**DATA TO USE:**
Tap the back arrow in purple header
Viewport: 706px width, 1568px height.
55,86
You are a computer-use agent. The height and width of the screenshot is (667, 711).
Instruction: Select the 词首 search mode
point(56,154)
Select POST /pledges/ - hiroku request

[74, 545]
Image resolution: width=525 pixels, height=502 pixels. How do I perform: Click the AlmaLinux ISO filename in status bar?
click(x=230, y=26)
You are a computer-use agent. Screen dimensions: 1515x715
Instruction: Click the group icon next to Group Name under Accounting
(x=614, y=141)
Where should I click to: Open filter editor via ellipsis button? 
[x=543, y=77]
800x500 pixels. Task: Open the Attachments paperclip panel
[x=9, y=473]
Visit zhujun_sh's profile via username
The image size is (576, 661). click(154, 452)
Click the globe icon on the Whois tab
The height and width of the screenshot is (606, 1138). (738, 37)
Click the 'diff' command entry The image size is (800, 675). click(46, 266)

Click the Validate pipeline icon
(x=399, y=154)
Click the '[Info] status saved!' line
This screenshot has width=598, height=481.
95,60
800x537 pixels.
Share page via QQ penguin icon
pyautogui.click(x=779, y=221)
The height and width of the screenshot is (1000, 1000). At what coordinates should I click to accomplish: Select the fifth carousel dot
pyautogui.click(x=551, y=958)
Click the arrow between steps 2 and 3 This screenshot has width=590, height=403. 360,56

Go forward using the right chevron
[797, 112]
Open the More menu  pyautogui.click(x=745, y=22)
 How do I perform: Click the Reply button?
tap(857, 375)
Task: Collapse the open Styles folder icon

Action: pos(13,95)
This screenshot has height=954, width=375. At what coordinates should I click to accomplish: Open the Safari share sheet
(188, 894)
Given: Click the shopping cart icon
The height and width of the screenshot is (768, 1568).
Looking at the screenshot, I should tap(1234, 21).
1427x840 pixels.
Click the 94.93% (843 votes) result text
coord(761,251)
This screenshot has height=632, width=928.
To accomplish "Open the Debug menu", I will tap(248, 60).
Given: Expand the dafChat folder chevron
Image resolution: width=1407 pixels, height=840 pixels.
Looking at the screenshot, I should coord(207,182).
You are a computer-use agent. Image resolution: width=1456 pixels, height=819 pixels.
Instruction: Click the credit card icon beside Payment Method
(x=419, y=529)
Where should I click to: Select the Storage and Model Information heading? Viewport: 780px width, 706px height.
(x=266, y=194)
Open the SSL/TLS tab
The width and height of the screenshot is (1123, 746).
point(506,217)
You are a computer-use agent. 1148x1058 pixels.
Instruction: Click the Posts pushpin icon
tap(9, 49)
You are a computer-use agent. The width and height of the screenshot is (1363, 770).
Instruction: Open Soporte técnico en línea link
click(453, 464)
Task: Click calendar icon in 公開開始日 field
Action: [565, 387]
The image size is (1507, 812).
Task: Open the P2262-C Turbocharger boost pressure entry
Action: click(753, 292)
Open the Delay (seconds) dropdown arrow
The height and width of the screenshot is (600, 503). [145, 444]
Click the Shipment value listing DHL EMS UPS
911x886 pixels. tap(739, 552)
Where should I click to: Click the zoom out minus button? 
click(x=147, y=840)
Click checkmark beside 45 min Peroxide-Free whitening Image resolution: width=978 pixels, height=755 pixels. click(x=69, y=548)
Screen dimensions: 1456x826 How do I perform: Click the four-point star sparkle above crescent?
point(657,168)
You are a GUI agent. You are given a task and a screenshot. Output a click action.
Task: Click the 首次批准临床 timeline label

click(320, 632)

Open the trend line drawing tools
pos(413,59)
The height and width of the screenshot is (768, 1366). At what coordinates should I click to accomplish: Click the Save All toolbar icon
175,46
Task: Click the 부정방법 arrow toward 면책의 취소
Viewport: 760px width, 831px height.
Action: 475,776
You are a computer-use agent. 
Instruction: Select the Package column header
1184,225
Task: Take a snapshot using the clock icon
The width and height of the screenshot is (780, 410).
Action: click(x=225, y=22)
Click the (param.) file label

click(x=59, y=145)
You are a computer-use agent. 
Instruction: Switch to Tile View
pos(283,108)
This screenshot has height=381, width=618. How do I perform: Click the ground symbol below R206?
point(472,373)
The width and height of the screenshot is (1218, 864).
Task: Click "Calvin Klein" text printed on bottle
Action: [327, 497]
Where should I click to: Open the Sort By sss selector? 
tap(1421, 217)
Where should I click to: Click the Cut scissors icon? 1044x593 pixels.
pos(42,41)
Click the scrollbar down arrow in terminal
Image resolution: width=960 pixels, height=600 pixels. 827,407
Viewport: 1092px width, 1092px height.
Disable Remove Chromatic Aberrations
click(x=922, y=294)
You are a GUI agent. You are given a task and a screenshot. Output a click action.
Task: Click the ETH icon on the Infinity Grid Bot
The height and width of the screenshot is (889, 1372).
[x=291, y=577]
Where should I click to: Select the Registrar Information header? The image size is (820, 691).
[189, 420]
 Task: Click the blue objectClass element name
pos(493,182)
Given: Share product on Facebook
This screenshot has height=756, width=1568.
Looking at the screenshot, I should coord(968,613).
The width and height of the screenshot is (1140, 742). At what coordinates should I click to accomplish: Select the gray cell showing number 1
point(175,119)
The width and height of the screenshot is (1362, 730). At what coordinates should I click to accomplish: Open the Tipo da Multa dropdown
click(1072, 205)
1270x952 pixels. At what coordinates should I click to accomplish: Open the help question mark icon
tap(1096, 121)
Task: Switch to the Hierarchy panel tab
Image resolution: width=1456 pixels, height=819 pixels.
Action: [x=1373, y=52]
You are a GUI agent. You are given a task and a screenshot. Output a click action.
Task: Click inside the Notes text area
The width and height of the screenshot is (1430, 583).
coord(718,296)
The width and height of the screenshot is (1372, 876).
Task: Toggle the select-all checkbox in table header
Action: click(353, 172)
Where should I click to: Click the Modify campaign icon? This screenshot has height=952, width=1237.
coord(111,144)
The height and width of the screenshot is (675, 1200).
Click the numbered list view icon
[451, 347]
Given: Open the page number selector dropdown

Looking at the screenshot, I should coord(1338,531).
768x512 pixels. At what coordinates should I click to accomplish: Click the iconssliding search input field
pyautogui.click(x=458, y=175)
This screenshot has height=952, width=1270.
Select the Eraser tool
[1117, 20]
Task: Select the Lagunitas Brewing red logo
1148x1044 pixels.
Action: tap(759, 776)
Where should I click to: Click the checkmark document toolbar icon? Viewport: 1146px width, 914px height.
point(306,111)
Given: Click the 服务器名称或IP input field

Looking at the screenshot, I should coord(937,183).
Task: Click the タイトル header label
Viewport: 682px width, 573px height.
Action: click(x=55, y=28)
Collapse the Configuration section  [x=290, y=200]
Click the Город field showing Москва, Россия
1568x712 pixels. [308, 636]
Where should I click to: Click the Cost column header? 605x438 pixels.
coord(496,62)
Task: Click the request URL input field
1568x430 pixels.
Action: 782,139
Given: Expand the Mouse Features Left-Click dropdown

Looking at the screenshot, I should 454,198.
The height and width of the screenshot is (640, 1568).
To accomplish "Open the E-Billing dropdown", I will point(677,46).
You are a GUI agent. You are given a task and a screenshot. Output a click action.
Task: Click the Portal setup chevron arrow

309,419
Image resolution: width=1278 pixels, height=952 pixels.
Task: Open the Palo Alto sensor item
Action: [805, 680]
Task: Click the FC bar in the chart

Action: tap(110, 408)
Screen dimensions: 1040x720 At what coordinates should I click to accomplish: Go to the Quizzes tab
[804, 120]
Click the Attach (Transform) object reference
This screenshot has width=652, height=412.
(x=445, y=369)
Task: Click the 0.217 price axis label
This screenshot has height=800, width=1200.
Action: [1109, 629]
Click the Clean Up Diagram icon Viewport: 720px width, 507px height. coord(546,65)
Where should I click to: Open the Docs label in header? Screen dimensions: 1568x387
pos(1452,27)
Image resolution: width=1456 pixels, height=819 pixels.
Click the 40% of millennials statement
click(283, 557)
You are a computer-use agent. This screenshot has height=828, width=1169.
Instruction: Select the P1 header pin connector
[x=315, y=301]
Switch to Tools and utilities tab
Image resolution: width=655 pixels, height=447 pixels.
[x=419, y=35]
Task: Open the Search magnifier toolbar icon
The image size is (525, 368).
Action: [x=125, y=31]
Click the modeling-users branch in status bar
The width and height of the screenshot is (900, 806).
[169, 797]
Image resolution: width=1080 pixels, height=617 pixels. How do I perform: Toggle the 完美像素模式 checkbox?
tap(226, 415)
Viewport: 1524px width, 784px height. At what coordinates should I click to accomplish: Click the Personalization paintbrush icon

**GIVEN TASK:** Write out everything from "800x500 pixels. Task: Open" down to "The height and width of the screenshot is (606, 1138)." again, swapping "globe" for "earth" and changing nothing else.

**FINAL ANSWER:**
800x500 pixels. Task: Open the Attachments paperclip panel
[x=9, y=473]
Visit zhujun_sh's profile via username
The image size is (576, 661). click(154, 452)
Click the earth icon on the Whois tab
The height and width of the screenshot is (606, 1138). (738, 37)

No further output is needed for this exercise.